EXTRAIT PROPOSÉ
+++

Nouvelle-s d'Imaginarium-s #4
Novembre 2020
Dans un monde en crises comment naviguer entre les annonces catastrophistes et les discours optimistes béats ? Avec cette quatrième édition de Nouvelle-s d’Imaginarium-s nous partageons quelques réflexions introductives sur cette opposition stérile et, surtout, nous vous proposons de participer avec nous à un défi créatif afin d’imaginer de nouveaux récits pour avancer ensemble.
Enfin, comme d’habitude, n’hésitez pas à réagir à cette lettre ou à la faire suivre à vos contacts qui souhaiteraient en savoir plus sur Imaginarium-s ou s’abonner à cette lettre d’informations pour suivre nos projets !
ET SI…
La fiction devenait une énergie motrice
Si vous lisez ces Nouvelle-s, vous partagez sans doute notre conviction que les récits de fiction peuvent nous fournir une énergie motrice à nos sociétés. Et vous pensez qu’on en a bien besoin en ce moment… Pourtant, en réfléchissant un peu au rôle des récits et de la fiction pour engager les transitions dont nous avons besoin, on se rend compte que les « solutions simples » sont souvent inopérantes. Raconter l’effondrement ou la catastrophe en jouant sur le registre de la peur peut aussi bien conduire au fatalisme que susciter des réactions salvatrices, mais seulement si les scénarios sont crédibles et accompagnés de pistes de solutions. Choisir le registre de l’utopie optimiste peut paraître plus encourageant mais risque aussi de ne pas être suffisamment mobilisateur, trop « hors-sol »…
Frank Beau, dans Horizons Publics, rend bien compte de la complexité de la tâche lorsqu’il nous appelle à nous doter d’une nouvelle poétique du futur et du vivant : « on perçoit bien la fragilité de l’utopie « du monde d’après » émergée pendant la crise, et que sans « image » d’une alternative sensible, d’un fait imaginaire nouveau, les réflexes usuels seront renforcés. C’est donc bien dans la capacité à renouveler la représentation de nos modes de vie et des regards sur le futur que peuvent se trouver certaines nuances et alternatives concrètes aux images de l’effondrement, de la singularité technologique, du libéralisme comme horizons ultimes et indépassables. Ces nuances se trouveraient au fond des représentations et des habitus culturels, dans une autre manière de regarder et de nommer les choses, dans une nouvelle poétique du futur et du vivant. »

+++

LISTE DES DONNÉES

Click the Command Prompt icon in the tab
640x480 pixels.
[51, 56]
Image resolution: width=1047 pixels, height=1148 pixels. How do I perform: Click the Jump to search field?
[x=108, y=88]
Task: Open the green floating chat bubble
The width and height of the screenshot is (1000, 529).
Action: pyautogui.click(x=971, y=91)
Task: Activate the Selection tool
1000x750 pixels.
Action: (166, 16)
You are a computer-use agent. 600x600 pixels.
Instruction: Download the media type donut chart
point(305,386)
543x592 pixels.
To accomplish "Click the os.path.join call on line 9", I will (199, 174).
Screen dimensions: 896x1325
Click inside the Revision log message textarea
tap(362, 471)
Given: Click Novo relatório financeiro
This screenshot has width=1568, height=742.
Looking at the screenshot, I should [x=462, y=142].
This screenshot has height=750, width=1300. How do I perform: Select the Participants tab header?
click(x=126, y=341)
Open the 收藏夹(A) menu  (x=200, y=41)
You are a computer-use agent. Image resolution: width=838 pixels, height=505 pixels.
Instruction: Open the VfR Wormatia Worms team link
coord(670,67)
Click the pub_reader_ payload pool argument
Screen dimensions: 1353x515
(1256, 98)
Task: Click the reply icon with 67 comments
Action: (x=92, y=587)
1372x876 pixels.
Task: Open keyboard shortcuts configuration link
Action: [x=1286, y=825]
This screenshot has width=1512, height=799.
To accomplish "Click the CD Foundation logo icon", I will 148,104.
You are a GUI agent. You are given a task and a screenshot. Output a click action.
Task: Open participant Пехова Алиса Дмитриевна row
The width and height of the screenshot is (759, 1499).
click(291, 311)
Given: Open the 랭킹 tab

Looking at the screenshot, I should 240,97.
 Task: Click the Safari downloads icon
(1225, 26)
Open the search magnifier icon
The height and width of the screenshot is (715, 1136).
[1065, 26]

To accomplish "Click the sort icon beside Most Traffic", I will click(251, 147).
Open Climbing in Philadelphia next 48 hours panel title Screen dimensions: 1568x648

+++

CONSIGNE A
Comment traduire en anglais cette phrase de l'extrait sur la fiction face aux crises : « Choisir le registre de l’utopie optimiste peut paraître plus encourageant mais risque aussi de ne pas être suffisamment mobilisateur, trop « hors-sol »… » ?
CONSIGNE B
Poursuivez l'extrait sur la fiction face aux crises en reprenant juste après sa dernière phrase.
Les items proviennent d'une autre source que l'extrait.

RÉPONSE RÉDIGÉE A
Choosing the register of optimistic utopia may seem more encouraging but also risks not being mobilizing enough, too "detached from reality"…

RÉPONSE RÉDIGÉE B
Pour parler d’un monde fragile et d’une catastrophe possible, Jean-Pierre Dupuy propose, à nouveau, sa vision du catastrophisme éclairé et il l’explique dans un récent article sur AOC :
« Prophétiser que la catastrophe est sur le point de se produire, c’est contribuer à la faire advenir. La passer sous silence ou en minimiser l’importance, à la façon des optimistes béats, conduit au même résultat. Ce qu’il faudrait, c’est combiner les deux démarches : annoncer un avenir nécessaire qui superposerait l’occurrence de la catastrophe, pour qu’elle puisse faire office de dissuasion, et sa non-occurrence, pour préserver l’espoir. (…) Voilà à quoi devrait ressembler la prophétie face à une catastrophe anticipée mais dont la date est inconnue : le malheur ne devrait y figurer qu’en filigrane d’une annonce de bonheur, ce bonheur consistant en l’évitement du malheur. On pourrait dire que le bonheur contient le malheur tout en étant son contraire, en prenant le verbe « contenir » dans son double sens d’avoir en soi et de faire barrage à. »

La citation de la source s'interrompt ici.